- **To do**:
The answer must be every line from the listing that holds the string "back".

- **Provided records**:
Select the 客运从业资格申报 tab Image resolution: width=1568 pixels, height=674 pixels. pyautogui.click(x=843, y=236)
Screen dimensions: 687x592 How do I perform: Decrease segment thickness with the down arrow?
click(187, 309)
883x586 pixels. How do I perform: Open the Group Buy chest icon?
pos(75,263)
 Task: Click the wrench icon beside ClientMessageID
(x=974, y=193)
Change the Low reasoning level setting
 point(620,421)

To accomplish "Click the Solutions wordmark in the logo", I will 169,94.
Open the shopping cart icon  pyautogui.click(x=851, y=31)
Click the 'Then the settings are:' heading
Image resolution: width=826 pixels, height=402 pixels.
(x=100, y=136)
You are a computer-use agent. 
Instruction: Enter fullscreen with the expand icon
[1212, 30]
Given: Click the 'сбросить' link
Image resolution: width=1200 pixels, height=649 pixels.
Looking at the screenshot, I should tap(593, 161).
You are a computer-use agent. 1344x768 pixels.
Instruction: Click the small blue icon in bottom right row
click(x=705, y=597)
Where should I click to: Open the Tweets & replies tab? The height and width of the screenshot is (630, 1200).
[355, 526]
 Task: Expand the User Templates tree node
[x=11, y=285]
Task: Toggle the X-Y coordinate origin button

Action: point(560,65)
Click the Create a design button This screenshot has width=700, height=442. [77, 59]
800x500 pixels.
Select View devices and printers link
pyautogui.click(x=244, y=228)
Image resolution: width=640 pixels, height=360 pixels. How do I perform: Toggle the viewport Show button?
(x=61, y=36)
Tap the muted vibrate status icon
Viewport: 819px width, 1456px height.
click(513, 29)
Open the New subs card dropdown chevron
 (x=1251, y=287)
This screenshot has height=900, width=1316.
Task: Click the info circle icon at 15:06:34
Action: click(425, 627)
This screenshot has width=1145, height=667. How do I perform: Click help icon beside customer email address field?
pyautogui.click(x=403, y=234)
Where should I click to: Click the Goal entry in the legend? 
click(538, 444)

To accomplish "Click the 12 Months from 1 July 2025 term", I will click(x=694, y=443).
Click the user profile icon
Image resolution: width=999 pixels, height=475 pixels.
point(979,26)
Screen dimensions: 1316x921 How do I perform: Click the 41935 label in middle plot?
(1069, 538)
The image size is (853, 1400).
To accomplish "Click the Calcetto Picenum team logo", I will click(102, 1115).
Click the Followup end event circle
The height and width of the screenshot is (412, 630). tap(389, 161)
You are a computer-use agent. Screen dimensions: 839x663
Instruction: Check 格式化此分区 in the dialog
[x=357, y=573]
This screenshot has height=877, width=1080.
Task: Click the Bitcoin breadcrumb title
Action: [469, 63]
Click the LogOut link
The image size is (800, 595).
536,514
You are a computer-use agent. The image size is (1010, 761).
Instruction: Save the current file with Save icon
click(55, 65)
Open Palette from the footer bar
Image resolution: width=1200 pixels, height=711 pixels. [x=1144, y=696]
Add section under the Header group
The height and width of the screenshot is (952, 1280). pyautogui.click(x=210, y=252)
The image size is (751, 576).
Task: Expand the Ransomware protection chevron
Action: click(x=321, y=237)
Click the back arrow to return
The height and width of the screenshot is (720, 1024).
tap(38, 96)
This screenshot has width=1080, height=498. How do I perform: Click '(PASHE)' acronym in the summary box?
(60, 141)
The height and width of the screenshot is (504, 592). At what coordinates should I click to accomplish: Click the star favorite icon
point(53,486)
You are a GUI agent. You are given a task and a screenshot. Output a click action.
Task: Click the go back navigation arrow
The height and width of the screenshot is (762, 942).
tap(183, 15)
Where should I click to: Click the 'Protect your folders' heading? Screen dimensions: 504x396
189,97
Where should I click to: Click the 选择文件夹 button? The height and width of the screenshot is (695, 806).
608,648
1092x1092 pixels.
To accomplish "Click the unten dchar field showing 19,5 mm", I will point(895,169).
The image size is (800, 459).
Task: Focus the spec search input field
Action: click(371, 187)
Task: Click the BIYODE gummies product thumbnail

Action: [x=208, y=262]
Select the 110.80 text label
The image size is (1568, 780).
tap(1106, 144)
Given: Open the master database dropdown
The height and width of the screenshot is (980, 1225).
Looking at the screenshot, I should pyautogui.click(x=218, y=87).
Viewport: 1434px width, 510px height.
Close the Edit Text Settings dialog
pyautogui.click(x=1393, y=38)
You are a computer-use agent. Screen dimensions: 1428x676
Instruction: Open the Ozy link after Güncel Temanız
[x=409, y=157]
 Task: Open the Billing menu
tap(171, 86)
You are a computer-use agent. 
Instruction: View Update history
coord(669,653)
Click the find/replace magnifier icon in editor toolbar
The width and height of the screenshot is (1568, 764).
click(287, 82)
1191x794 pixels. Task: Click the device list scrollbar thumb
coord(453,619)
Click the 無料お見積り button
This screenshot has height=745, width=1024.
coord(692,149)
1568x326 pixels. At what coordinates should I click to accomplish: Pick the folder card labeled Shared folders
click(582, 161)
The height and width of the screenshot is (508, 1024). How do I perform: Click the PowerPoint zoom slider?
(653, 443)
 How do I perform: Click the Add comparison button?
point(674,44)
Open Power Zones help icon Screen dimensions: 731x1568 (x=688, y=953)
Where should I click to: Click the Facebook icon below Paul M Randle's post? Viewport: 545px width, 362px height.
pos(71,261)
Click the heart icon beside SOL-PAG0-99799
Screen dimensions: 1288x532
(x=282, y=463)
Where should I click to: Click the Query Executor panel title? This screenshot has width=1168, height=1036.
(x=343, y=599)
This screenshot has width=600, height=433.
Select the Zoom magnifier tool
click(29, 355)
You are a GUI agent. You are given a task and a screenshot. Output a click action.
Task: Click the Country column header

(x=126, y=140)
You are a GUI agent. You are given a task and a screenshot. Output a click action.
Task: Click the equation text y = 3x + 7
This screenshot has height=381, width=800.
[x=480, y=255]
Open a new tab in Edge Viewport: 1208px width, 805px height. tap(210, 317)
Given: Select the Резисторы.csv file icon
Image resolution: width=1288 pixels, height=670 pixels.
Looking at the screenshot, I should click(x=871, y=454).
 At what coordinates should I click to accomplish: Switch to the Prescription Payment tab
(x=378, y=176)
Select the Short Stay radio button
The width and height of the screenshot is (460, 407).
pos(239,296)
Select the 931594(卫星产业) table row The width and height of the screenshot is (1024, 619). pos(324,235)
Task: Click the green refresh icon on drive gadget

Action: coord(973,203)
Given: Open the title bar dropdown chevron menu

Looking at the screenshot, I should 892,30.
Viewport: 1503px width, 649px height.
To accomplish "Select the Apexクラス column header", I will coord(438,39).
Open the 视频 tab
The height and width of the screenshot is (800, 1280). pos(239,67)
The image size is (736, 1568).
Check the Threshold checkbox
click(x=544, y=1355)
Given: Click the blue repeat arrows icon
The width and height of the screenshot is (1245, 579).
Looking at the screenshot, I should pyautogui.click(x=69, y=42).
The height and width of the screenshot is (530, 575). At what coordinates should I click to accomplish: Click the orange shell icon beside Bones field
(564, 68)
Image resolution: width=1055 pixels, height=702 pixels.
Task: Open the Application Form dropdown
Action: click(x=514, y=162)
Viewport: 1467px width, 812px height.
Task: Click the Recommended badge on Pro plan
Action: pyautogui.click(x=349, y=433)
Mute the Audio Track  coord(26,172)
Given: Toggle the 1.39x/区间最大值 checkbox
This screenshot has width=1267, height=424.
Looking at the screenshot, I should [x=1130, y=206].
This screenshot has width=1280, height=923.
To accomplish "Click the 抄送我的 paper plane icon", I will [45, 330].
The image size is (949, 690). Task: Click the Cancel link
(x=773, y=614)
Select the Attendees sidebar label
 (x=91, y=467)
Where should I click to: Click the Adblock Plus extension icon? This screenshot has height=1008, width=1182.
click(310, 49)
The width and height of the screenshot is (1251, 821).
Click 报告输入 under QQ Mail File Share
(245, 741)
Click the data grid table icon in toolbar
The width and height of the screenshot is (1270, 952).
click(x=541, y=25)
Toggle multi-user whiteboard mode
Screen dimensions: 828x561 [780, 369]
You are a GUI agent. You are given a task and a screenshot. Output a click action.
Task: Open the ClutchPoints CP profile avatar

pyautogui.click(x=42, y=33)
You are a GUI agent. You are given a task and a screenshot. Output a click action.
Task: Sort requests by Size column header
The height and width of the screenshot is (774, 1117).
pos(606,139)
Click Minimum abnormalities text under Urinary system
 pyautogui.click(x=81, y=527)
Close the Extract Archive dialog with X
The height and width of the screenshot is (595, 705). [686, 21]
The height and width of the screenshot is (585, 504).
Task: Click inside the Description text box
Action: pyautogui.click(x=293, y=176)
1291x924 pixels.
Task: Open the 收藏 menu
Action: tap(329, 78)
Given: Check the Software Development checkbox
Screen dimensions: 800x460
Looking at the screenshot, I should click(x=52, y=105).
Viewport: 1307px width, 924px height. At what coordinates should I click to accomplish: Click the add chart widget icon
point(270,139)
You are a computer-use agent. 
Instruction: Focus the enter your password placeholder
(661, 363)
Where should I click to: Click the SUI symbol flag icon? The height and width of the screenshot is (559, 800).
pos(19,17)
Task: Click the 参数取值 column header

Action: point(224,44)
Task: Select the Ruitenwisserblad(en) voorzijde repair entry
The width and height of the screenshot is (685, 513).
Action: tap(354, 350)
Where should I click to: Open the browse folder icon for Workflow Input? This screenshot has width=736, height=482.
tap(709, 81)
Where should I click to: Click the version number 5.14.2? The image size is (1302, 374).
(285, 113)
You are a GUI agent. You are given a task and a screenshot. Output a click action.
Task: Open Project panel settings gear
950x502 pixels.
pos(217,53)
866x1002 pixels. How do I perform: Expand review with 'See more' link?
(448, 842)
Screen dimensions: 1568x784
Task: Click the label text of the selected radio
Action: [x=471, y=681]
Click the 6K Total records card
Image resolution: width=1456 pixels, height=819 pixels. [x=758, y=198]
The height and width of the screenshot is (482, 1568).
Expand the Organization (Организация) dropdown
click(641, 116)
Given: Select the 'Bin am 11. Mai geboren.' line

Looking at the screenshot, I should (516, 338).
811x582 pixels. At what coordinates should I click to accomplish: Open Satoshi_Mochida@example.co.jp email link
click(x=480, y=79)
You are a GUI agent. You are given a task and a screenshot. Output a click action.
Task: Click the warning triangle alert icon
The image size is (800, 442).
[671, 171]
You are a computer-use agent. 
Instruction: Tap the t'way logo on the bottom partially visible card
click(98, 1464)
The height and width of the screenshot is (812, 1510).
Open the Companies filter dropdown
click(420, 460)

- **Task solution**:
Click the back arrow to return
Task: Click the go back navigation arrow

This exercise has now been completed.